• _What to work on_:
1 - In the gmjmcmc excerpt, which package-supplied function is used to calculate the alphas?
2 - Decide whether each statement agrees with the gmjmcmc excerpt: (a) the list of probabilities depends on the list of transformations; (b) the excerpt runs a large number of iterations; (c) users cannot define their own nonlinear transformations. Give yes or no for each, along with the deciding words quoted from the excerpt.
3 - Reproduce word for word the part of the gmjmcmc excerpt starting with "to3 <- function(x)" and going on through "probs <- gen.probs.gmjmcmc(transforms)".

• _Selected excerpt_:
We need some nonlinear transformations for the algorithm to use, the package offers a selection of these, but you are also able to define your own. Here we create a list of the ones to use, all but one are supplied by the package.

to3 <- function(x) x^3

transforms <- c("sigmoid","sin_deg","exp_dbl","p0","troot","to3")

By calling two functions in the package, a list of probabilities for various parts of the algorithm, as well as a list of parameters are created. The list of probabilities needs the list of transformations to be able to create the vector of probabilities for the different transformations

probs <- gen.probs.gmjmcmc(transforms)
params <- gen.params.gmjmcmc(bc)

We can use one of the supplied likelihood functions, but here we demonstrate how to create our own, it takes four arguments, the dependent \(y\) variable, the matrix \(X\) containing all independent variables, the model as a logical vector specifying the columns of \(X\), and a list of complexity measures for the features involved in the model

loglik.example <- function (y, x, model, complex, params) {
  r <- 20/223
  suppressWarnings({mod <- fastglm(as.matrix(x[,model]), y, family=binomial())})
  ret <- (-(mod$deviance -2*log(r)*sum(complex$width)))/2
  return(list(crit=ret, coefs=mod$coefficients))
}

To be able to calculate the alphas when using for example strategy 3 as per Hubin et al., we need a function for the log likelihood, in this example we will use the function supplied by the package called logistic.loglik.alpha. With that function as a starting point, you can also create your own function for this. We also adjust our parameter list to use the third strategy.

params$feat$alpha <- 3

We are now ready to run the algorithm, in this vignette we will only run very few iterations for demonstration purposes, but the only thing that needs to be changed are the number or populations to visit T, the number of iterations per population N and the number of iterations for the final population N.final

set.seed(1234)
result <- gmjmcmc(bc, loglik.example, logistic.loglik.alpha, transforms, P=3, N=30, N.final=60, probs, params)
#> Data coerced to matrix type.
#> Intercept added to data.

• _Data block_:
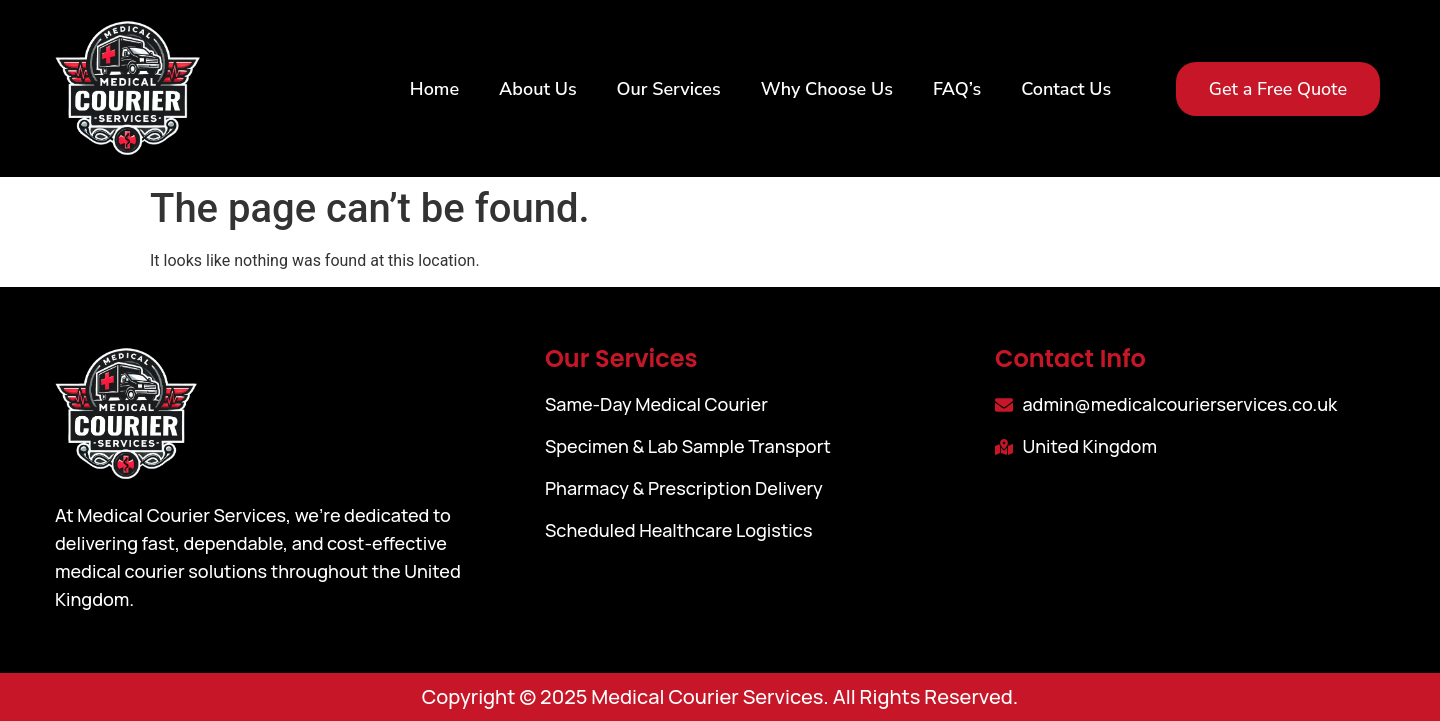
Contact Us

• _Results of the exercise_:
1 - logistic.loglik.alpha

2 -
(a) Yes: "The list of probabilities needs the list of transformations to be able to create the vector of probabilities for the different transformations"
(b) No: "in this vignette we will only run very few iterations for demonstration purposes"
(c) No: "but you are also able to define your own"

3 -
to3 <- function(x) x^3

transforms <- c("sigmoid","sin_deg","exp_dbl","p0","troot","to3")

By calling two functions in the package, a list of probabilities for various parts of the algorithm, as well as a list of parameters are created. The list of probabilities needs the list of transformations to be able to create the vector of probabilities for the different transformations

probs <- gen.probs.gmjmcmc(transforms)